When doc deleted/superseded: delete all chunks where documentId == X.

Pre-processing

public string Clean(string text)
{
    text = Regex.Replace(text, @"\s+", " ");                    // normalize whitespace
    text = Regex.Replace(text, @"http\S+", "");                 // strip URLs
    text = Regex.Replace(text, @"[^\w\s.,!?;:'""()-]", "");     // strip non-text
    return text.Trim();
}

Aggressive cleaning may hurt quality; tune for your data.

Tokenization

Match tokenizer to embedding model. OpenAI uses cl100k_base for text-embedding-3.

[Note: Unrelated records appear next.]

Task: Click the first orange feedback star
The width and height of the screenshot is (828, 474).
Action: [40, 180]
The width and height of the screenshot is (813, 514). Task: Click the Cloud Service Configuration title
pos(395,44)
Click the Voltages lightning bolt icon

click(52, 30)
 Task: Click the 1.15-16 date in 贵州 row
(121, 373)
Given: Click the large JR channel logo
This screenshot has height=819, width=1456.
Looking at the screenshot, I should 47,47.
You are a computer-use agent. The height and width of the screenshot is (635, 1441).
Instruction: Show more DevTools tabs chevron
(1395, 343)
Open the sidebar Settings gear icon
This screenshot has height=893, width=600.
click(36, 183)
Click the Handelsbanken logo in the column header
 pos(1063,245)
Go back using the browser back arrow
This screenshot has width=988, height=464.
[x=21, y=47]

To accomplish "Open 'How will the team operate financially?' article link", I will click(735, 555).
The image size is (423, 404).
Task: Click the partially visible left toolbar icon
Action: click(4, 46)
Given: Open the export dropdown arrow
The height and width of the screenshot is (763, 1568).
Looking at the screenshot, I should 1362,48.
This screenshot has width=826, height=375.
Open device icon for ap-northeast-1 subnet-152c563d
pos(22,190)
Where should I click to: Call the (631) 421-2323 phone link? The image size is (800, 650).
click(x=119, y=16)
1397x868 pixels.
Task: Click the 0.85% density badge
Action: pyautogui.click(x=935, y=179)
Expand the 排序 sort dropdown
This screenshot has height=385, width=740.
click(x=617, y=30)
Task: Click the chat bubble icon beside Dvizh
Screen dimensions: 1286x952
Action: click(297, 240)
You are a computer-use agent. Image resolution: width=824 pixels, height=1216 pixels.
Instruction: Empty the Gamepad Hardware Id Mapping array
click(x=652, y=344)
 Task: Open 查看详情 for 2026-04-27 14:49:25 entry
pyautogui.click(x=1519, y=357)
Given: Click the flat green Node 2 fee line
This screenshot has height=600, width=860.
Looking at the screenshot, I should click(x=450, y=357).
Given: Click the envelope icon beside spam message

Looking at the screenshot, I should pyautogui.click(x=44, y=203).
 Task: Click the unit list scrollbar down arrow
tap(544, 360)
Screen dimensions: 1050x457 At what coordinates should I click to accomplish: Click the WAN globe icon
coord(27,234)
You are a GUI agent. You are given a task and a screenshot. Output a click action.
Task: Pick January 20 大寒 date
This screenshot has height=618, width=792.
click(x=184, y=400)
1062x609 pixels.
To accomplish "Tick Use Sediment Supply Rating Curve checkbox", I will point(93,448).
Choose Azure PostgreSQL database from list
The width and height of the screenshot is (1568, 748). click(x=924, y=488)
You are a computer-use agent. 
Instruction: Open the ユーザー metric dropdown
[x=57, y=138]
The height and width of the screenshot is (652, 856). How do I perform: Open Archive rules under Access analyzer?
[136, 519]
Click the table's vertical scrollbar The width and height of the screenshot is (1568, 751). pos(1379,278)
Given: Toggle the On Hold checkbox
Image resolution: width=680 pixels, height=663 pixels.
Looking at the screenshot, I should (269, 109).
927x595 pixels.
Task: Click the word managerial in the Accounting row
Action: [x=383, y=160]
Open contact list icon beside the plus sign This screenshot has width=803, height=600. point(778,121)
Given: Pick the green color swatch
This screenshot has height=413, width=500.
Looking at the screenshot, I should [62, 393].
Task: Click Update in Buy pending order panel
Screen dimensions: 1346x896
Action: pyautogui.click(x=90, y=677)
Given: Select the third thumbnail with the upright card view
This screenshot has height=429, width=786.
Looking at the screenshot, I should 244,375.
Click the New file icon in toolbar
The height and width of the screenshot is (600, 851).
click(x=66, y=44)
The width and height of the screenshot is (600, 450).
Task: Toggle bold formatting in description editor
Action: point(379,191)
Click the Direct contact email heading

using var tokenizer = TiktokenTokenizer.CreateForModel("text-embedding-3-small");
var count = tokenizer.CountTokens(text);

Senior considerations

Quality > size: smart chunking > big chunks.
Test your chunks: pull random; check they make sense standalone.
Re-embed on model upgrade: incompatible vectors.
Cost: embedding 1M docs * 1K tokens = ~$20-130 depending on model.
Throughput: batch + retry; respect rate limits.

Common pitfalls

❌ Splitting mid-sentence.
❌ No overlap.
❌ No metadata; can't filter.
❌ No idempotency; re-embed all on every run.
❌ Embedding model mismatch with stored vectors.